Copy the lines of the dataset entries below exactly as they appear, starting at the line containing "987x555 pixels. How" and ending at the line containing "Action: click(x=302, y=16)", with both of those lines included.

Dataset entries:
________________________
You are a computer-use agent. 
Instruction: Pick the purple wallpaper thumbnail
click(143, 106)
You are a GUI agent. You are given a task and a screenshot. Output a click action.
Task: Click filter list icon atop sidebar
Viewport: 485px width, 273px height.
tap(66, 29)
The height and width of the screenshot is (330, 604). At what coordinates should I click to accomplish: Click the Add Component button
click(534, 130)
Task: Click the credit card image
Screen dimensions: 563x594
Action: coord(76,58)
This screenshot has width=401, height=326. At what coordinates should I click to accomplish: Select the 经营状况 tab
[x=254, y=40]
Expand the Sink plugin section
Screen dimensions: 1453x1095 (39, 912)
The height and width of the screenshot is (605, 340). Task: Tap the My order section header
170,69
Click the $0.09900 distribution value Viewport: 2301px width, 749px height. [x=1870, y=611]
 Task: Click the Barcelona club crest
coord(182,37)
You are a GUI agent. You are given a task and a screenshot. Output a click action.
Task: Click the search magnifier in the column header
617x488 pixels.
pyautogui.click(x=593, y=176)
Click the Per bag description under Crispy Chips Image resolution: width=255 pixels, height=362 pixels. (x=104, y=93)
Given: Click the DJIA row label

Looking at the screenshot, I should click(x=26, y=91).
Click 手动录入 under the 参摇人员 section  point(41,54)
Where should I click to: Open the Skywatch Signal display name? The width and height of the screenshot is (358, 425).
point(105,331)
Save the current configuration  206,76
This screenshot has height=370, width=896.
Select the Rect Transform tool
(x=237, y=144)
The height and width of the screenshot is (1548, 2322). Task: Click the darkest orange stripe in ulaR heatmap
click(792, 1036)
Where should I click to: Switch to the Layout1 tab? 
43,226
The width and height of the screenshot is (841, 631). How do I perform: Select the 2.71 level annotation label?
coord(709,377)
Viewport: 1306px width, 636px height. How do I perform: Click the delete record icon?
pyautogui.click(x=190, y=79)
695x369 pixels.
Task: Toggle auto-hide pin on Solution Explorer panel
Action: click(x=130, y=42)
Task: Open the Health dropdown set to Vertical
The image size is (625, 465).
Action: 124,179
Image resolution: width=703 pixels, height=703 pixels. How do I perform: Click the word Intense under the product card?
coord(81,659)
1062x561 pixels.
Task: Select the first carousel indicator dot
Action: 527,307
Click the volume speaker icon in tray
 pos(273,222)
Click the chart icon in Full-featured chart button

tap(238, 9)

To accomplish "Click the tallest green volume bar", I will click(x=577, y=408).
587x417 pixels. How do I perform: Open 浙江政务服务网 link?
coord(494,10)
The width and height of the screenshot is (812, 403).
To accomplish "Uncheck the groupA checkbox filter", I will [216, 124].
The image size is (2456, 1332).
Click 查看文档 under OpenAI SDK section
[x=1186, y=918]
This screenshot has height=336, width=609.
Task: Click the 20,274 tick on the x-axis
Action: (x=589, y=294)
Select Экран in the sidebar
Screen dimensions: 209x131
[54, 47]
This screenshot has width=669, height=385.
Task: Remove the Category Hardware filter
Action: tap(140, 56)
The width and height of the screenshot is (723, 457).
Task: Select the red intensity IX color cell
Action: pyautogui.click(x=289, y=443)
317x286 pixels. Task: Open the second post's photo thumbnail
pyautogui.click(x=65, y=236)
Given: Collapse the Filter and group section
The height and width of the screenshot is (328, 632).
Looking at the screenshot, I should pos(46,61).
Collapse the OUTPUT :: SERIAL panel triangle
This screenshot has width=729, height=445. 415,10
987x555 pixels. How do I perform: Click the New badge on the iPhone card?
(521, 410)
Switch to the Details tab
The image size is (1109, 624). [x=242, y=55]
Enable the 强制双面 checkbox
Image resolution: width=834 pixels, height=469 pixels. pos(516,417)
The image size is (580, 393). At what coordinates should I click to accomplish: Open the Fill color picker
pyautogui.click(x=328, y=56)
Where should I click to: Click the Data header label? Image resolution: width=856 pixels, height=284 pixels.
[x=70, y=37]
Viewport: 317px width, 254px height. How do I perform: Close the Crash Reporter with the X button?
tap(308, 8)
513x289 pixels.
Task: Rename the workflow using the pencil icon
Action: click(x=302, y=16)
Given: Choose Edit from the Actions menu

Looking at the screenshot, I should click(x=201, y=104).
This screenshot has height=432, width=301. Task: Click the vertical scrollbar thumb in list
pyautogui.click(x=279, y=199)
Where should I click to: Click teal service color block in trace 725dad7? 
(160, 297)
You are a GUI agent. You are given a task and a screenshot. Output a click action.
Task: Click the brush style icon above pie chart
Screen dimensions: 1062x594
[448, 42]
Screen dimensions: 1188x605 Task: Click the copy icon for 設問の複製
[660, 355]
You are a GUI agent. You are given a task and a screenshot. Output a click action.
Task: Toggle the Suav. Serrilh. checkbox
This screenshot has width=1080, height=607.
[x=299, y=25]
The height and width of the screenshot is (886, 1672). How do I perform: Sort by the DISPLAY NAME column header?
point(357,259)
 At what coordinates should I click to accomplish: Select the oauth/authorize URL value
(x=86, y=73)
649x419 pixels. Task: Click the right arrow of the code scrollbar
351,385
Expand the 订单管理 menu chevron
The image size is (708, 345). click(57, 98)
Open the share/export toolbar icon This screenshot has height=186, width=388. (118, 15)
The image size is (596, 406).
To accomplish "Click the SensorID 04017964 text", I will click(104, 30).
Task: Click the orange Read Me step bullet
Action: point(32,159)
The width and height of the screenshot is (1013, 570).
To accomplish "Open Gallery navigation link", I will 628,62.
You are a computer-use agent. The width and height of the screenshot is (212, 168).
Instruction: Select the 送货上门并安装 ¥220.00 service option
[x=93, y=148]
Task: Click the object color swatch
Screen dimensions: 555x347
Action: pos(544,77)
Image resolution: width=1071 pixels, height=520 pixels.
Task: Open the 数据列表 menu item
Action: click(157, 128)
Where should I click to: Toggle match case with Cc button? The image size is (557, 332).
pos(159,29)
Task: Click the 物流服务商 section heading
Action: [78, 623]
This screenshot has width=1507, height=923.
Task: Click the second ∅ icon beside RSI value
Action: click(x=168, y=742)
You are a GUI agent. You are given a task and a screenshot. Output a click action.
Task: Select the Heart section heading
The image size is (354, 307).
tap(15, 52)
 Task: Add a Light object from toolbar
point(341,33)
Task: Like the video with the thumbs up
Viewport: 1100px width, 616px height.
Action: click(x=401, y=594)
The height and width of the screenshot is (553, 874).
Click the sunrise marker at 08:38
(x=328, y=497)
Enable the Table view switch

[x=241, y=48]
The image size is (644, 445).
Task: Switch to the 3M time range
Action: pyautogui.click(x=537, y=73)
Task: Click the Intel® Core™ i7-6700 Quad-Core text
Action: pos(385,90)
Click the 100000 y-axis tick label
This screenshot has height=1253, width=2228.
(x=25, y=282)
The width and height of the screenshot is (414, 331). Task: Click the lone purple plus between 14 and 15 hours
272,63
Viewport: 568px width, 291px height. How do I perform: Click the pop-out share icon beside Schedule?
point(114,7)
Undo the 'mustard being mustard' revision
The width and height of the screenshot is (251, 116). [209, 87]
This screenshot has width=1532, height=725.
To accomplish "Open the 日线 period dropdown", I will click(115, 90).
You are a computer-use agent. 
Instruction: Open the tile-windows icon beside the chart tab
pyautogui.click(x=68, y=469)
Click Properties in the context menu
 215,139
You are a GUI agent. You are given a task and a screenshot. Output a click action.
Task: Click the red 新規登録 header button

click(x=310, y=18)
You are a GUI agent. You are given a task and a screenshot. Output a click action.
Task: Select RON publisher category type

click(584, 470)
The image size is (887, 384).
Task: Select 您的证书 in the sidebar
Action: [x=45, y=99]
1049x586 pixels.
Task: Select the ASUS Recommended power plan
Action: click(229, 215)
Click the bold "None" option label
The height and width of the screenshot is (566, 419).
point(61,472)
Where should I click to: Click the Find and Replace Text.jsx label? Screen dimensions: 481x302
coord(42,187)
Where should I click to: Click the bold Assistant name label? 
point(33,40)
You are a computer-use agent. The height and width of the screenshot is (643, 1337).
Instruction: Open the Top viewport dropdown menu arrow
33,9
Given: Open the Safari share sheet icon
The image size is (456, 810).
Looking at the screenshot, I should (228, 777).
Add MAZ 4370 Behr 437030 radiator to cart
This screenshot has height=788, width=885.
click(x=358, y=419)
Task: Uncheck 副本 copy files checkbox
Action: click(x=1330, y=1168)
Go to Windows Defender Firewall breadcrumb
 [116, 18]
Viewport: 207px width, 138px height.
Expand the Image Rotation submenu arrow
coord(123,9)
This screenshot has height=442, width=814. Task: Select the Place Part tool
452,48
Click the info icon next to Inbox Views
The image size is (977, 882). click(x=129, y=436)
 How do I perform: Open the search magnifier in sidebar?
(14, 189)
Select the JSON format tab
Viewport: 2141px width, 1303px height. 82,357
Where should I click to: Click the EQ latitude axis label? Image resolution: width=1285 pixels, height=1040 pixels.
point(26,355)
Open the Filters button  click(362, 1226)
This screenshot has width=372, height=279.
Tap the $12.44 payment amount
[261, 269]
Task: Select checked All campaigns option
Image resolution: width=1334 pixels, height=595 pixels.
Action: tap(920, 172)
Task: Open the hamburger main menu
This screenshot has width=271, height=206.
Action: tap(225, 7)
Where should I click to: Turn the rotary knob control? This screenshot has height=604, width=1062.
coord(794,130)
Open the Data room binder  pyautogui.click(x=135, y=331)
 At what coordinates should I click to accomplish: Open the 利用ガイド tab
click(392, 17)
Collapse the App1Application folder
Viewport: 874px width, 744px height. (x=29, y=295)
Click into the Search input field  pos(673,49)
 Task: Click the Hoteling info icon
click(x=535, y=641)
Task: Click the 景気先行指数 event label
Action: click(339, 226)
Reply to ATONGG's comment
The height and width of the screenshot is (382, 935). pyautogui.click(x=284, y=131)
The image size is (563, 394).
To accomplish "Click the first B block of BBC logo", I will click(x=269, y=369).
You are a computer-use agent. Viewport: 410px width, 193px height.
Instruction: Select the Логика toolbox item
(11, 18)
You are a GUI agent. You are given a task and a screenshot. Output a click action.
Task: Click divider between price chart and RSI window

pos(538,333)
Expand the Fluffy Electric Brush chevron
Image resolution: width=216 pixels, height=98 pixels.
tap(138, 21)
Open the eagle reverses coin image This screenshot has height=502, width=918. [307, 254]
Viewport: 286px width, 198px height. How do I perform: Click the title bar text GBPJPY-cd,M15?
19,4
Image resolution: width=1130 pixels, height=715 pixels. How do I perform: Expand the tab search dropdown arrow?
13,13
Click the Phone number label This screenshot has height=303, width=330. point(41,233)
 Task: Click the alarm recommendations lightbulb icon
________________________
Correct output:
987x555 pixels. How do I perform: Click the New badge on the iPhone card?
(521, 410)
Switch to the Details tab
The image size is (1109, 624). [x=242, y=55]
Enable the 强制双面 checkbox
Image resolution: width=834 pixels, height=469 pixels. pos(516,417)
The image size is (580, 393). At what coordinates should I click to accomplish: Open the Fill color picker
pyautogui.click(x=328, y=56)
Where should I click to: Click the Data header label? Image resolution: width=856 pixels, height=284 pixels.
[x=70, y=37]
Viewport: 317px width, 254px height. How do I perform: Close the Crash Reporter with the X button?
tap(308, 8)
513x289 pixels.
Task: Rename the workflow using the pencil icon
Action: click(x=302, y=16)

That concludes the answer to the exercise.